(Data provided begins)
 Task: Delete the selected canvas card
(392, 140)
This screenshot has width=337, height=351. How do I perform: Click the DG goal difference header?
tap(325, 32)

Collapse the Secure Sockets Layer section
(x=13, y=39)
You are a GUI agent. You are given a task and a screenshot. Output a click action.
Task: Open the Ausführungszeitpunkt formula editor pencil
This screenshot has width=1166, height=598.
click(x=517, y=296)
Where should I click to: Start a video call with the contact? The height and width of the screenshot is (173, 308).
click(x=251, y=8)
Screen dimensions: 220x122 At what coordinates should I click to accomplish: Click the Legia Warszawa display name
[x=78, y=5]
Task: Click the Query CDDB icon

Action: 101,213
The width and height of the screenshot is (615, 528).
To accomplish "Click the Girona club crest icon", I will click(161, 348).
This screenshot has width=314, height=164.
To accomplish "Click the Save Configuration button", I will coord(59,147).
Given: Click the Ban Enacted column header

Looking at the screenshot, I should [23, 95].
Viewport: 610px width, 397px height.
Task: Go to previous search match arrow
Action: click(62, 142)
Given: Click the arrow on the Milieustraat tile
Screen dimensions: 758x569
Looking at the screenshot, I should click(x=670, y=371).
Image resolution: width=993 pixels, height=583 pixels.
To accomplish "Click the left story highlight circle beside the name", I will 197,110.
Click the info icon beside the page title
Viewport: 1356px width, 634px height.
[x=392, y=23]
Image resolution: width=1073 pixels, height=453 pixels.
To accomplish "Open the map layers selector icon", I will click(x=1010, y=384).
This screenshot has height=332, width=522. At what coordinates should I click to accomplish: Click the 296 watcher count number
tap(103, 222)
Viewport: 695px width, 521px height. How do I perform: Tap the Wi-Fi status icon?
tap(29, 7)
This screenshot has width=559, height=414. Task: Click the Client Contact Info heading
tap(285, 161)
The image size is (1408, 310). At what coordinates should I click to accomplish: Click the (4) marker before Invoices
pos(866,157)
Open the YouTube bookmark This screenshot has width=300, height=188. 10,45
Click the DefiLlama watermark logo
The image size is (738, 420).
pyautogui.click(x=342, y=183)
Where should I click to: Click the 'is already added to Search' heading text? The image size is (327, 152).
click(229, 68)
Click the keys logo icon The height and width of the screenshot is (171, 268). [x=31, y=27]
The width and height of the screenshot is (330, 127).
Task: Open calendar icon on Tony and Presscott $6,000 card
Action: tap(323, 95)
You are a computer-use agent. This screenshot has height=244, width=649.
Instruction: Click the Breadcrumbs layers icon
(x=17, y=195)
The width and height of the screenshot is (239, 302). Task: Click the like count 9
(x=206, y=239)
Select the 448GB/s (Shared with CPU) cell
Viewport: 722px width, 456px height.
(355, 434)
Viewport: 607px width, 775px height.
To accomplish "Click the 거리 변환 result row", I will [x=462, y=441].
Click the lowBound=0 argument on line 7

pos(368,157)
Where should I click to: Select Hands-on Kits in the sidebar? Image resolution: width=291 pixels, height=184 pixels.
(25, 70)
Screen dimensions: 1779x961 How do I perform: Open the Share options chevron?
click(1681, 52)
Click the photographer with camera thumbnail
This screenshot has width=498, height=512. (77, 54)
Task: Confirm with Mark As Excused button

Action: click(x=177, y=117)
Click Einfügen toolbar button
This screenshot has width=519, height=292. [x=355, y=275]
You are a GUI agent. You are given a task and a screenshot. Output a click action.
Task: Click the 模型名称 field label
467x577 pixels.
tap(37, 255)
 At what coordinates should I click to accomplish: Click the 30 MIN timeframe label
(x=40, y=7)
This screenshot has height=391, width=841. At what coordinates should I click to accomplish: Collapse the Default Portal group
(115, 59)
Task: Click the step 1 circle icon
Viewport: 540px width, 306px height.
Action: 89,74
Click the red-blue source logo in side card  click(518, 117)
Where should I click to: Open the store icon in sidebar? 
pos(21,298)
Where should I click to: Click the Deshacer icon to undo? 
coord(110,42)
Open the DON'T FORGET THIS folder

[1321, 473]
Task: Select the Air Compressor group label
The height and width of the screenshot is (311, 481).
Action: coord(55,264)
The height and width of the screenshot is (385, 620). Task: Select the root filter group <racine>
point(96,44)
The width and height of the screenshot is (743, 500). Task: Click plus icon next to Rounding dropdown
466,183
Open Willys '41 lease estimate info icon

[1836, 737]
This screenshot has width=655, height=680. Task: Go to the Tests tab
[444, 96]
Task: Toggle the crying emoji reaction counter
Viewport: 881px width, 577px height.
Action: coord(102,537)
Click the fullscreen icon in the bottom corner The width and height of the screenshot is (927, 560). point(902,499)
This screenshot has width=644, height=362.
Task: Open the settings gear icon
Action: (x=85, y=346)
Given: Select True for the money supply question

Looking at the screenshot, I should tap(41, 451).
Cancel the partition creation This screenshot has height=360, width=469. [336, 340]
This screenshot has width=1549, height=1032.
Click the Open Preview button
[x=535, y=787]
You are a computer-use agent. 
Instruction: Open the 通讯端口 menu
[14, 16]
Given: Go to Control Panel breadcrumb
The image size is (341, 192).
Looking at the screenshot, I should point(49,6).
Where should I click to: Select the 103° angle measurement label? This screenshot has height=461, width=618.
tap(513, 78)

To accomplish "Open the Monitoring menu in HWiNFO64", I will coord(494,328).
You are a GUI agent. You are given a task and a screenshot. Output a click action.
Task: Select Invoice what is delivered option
(Data provided ends)
* About this exercise *
What is needed is an exact copy of the lines from the one containing "Open the DON'T FORGET THIS folder" through the final line of the data, both included, and nothing more.

* Solution to the problem *
Open the DON'T FORGET THIS folder

[1321, 473]
Task: Select the Air Compressor group label
The height and width of the screenshot is (311, 481).
Action: coord(55,264)
The height and width of the screenshot is (385, 620). Task: Select the root filter group <racine>
point(96,44)
The width and height of the screenshot is (743, 500). Task: Click plus icon next to Rounding dropdown
466,183
Open Willys '41 lease estimate info icon

[1836, 737]
This screenshot has width=655, height=680. Task: Go to the Tests tab
[444, 96]
Task: Toggle the crying emoji reaction counter
Viewport: 881px width, 577px height.
Action: coord(102,537)
Click the fullscreen icon in the bottom corner The width and height of the screenshot is (927, 560). point(902,499)
This screenshot has width=644, height=362.
Task: Open the settings gear icon
Action: (x=85, y=346)
Given: Select True for the money supply question

Looking at the screenshot, I should tap(41, 451).
Cancel the partition creation This screenshot has height=360, width=469. [336, 340]
This screenshot has width=1549, height=1032.
Click the Open Preview button
[x=535, y=787]
You are a computer-use agent. 
Instruction: Open the 通讯端口 menu
[14, 16]
Given: Go to Control Panel breadcrumb
The image size is (341, 192).
Looking at the screenshot, I should point(49,6).
Where should I click to: Select the 103° angle measurement label? This screenshot has height=461, width=618.
tap(513, 78)

To accomplish "Open the Monitoring menu in HWiNFO64", I will coord(494,328).
You are a GUI agent. You are given a task and a screenshot. Output a click action.
Task: Select Invoice what is delivered option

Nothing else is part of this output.